Spike structure gives insight into SARS-CoV-2 evolution
The Scientist Jul 22, 2020
It’s clear that SARS-CoV-2, the coronavirus behind the COVID-19 pandemic, is most closely related to a group of viruses that usually infect bats. But exactly how and where it evolved to become such an efficient respiratory pathogen remains to be seen. Now, in a study published July 9 in Nature Structural & Molecular Biology, researchers have determined that the spike proteins of SARS-CoV-2 and of the closely related bat coronavirus RaTG13—while similarly structured overall—differ in their stability and affinity for binding ACE2, the receptor that SARS-CoV-2 uses to infect human cells.
The substantial difference in the spike protein of the closest viral relative “tells you that this was not a direct jump from this virus into humans,” says Amesh Adalja, a physician who studies emerging infectious diseases at the Johns Hopkins Bloomberg School of Public Health and was not involved in the work. It’s likely that SARS-CoV-2 “had been evolving in some other species—possibly an intermediate species—before it acquired the ability to be this human pathogen of such a degree that it is today.”
A group of researchers in structural biologist Steve Gamblin’s lab at the Francis Crick Institute in the United Kingdom specializes in understanding how changes in the shapes of proteins on the surface of the influenza virus allow it to jump between different species, Donald Benton, a postdoc in the Gamblin lab, tells The Scientist. Earlier this year, when it became clear that SARS-CoV-2 was gaining steam, they decided to devote their expertise to asking the same type of questions about the coronavirus, focusing on its iconic spike proteins that protrude from the viral surface.
Previous work showed that the SARS-CoV-2 spike protein must be cut between two amino acids at the junction between the portion of the protein that binds a receptor and the domain of the protein responsible for fusing with the host cell membrane. Rather than cutting the protein in two, this cleavage event—performed for SARS-CoV-2 by the human protease furin—is thought to increase flexibility in the protein so that it can enter mammalian cells. To investigate how this cleavage affects the structure of the protein, Benton and colleagues generated a version of the SARS-CoV-2 spike protein with the furin cleavage site intact and then exposed that protein to furin to generate a cleaved version.
In the uncleaved form, the protein was stable, with three components known as receptor-binding domains (RBDs), which are thought to bind ACE2, tightly tucked into the top of the protein. After furin cleavage, one of the RBDs rotated to open a surface at the top of the protein for ACE2 interaction. The findings indicate that furin cleavage appears to make the spike protein more likely to adopt an open shape that allows it bind to the receptor and enter human cells.

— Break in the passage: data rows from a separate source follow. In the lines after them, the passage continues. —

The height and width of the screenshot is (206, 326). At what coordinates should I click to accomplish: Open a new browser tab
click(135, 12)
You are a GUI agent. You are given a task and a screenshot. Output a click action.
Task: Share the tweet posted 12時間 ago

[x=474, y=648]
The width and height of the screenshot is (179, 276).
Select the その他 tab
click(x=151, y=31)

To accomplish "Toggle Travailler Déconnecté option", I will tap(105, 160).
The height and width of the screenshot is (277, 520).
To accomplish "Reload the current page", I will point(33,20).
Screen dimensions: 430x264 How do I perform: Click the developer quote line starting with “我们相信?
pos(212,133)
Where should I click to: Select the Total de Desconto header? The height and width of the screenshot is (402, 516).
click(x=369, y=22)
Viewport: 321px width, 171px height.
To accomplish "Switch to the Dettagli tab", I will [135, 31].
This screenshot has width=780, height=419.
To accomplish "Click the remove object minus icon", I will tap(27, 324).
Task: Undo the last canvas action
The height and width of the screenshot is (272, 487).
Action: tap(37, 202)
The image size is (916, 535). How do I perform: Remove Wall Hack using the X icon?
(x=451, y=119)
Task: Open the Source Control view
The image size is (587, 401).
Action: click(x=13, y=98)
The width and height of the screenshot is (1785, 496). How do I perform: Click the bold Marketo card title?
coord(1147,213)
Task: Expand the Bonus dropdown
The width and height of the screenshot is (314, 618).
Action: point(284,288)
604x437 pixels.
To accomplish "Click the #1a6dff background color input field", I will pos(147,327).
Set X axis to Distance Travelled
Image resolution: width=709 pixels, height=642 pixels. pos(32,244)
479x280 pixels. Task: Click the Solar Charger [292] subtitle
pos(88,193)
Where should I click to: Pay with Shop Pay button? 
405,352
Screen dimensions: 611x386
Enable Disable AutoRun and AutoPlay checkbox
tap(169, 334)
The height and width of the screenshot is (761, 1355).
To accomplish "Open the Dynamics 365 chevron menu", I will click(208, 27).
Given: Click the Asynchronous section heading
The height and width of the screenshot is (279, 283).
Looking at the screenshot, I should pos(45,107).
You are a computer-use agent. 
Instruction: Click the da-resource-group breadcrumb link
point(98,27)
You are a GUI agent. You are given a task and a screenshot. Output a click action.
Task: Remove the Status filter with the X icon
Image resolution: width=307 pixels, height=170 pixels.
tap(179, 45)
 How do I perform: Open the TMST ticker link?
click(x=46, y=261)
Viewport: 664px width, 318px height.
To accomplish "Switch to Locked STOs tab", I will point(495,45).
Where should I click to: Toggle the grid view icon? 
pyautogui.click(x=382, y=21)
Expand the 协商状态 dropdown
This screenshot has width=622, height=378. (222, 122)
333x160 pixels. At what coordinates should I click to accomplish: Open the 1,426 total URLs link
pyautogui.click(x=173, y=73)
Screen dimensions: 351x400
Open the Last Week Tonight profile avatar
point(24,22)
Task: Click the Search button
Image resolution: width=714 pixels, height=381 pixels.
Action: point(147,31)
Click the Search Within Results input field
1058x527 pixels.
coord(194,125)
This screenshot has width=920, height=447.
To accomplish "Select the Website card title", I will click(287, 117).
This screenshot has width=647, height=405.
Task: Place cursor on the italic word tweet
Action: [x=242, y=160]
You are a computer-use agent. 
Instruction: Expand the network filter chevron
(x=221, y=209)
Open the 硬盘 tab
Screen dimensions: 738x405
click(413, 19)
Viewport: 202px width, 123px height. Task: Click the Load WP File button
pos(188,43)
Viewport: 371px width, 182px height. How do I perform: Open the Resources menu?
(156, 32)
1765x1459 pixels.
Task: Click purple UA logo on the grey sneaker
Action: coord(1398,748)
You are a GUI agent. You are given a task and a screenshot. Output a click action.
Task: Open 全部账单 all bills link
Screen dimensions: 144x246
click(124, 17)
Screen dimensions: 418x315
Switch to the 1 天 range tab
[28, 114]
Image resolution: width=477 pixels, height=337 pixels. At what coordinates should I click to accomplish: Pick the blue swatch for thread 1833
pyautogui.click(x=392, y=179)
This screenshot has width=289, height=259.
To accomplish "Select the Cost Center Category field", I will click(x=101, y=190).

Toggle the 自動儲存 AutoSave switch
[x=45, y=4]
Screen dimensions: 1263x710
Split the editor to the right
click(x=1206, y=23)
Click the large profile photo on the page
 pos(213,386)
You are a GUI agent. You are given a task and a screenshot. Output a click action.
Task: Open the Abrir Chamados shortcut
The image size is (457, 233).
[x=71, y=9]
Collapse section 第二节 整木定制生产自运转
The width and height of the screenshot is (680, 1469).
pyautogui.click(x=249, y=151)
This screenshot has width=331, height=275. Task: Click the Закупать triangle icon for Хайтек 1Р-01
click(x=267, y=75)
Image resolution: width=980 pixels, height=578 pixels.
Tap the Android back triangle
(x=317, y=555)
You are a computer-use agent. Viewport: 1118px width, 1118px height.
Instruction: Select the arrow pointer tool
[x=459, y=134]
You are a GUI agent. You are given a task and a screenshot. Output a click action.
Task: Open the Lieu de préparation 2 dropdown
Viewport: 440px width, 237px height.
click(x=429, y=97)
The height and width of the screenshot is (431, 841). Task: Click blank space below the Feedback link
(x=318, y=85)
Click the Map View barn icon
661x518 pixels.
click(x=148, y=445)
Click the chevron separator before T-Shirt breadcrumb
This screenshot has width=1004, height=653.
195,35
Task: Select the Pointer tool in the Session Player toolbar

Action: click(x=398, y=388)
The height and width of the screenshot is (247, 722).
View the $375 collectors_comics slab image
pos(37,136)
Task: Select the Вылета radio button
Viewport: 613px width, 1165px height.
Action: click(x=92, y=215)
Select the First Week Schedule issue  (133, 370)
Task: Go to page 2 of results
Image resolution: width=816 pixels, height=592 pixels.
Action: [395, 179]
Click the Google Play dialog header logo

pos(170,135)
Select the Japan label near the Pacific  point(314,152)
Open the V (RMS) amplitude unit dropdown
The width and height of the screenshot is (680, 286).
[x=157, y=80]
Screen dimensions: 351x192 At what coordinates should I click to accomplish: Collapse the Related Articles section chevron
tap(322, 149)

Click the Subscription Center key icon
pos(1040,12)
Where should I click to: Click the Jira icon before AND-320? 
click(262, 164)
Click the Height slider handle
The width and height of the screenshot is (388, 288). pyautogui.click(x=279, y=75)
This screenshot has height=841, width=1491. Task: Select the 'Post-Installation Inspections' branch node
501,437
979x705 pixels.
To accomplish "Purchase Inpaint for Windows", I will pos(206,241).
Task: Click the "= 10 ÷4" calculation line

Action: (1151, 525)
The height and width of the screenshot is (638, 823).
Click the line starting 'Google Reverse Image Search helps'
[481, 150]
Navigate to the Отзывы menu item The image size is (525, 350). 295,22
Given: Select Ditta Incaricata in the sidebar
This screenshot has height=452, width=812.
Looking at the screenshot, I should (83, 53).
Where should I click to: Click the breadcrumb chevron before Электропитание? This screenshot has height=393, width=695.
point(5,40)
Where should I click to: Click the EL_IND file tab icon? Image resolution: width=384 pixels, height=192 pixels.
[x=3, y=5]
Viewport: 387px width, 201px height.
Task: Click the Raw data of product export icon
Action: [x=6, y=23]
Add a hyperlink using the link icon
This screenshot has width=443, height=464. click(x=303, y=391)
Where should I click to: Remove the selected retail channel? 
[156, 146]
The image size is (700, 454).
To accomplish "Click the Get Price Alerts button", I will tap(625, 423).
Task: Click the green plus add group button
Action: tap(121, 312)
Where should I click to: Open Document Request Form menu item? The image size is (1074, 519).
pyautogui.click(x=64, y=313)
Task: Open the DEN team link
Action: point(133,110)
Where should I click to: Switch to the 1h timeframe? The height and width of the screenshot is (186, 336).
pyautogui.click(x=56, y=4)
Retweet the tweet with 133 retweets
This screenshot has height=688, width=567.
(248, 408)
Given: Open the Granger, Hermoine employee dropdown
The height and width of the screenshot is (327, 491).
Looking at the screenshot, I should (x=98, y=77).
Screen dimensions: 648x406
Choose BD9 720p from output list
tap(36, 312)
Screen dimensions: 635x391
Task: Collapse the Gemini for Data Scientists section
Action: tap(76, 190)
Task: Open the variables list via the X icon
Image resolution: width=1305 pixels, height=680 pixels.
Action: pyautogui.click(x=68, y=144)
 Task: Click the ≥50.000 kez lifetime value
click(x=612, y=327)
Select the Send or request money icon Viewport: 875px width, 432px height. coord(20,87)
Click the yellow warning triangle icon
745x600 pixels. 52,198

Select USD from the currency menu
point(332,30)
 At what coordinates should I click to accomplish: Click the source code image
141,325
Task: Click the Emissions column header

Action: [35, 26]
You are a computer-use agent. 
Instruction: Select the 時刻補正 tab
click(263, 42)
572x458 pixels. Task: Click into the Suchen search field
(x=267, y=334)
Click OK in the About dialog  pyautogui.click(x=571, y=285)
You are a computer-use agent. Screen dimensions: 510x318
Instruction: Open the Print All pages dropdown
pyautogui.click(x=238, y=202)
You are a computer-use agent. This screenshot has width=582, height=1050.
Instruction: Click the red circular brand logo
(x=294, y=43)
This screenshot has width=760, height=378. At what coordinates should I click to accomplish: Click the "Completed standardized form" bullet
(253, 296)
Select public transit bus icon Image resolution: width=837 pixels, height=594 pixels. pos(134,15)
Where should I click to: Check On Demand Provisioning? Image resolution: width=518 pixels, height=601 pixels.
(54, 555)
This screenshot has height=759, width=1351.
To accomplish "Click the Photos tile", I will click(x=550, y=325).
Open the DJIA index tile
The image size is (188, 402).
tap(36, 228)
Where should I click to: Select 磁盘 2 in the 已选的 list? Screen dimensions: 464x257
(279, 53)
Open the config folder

According to a study published in February, SARS-CoV-2 and RaTG13 share about 96 percent of their genomes and about 93 percent sequence similarity in their spike protein genes, making RaTG13 the closest SARS-CoV-2 relative found yet. In work published in April, researchers showed that the amino acid sequences of the two proteins were least similar—around 90 percent—in the RBDs and that the furin cleavage site in SARS-CoV-2’s spike protein is absent in RaTG13, findings Benton and colleagues confirmed.
The authors of the new paper also observed that the SARS-CoV-2 spike protein binds ACE2 about 1,000 times more tightly than the RaTG13 spike protein.
“It looks as if this particular bat virus wouldn’t directly be able to infect humans because of its weak ability to bind to the human receptor,” Benton tells The Scientist.
“We probably still haven’t found the correct bat virus that actually did make this leap” to people, he says, though there are some coronaviruses in pangolins—scale-covered mammals found in Asia and Africa—that have similar RBDs in their spike proteins.
In a study published July 1, researchers proposed that recombination events between multiple coronaviruses from different species—potentially including RaTG13—could have led to the emergence of SARS-CoV-2, an idea that’s supported by findings of the current study, according to Benton and his colleagues. “That’s not just plausible, I think it’s also parsimonious,” says Adam Frost, a structural biologist at the University of California, San Francisco, who did not participate in either study. “Where that recombination event took place remains unknown . . . and it may be very hard to be absolutely sure.”
Beyond the evolutionary insight, these new structures may also help researchers generate tools—such as antibodies and synthetic ACE2 domains—that could attach to the RBD and prevent it from engaging the endogenous ACE2, Frost explains. “Big picture, these new structural states will help us both develop and understand those kinds of therapeutic reagents.”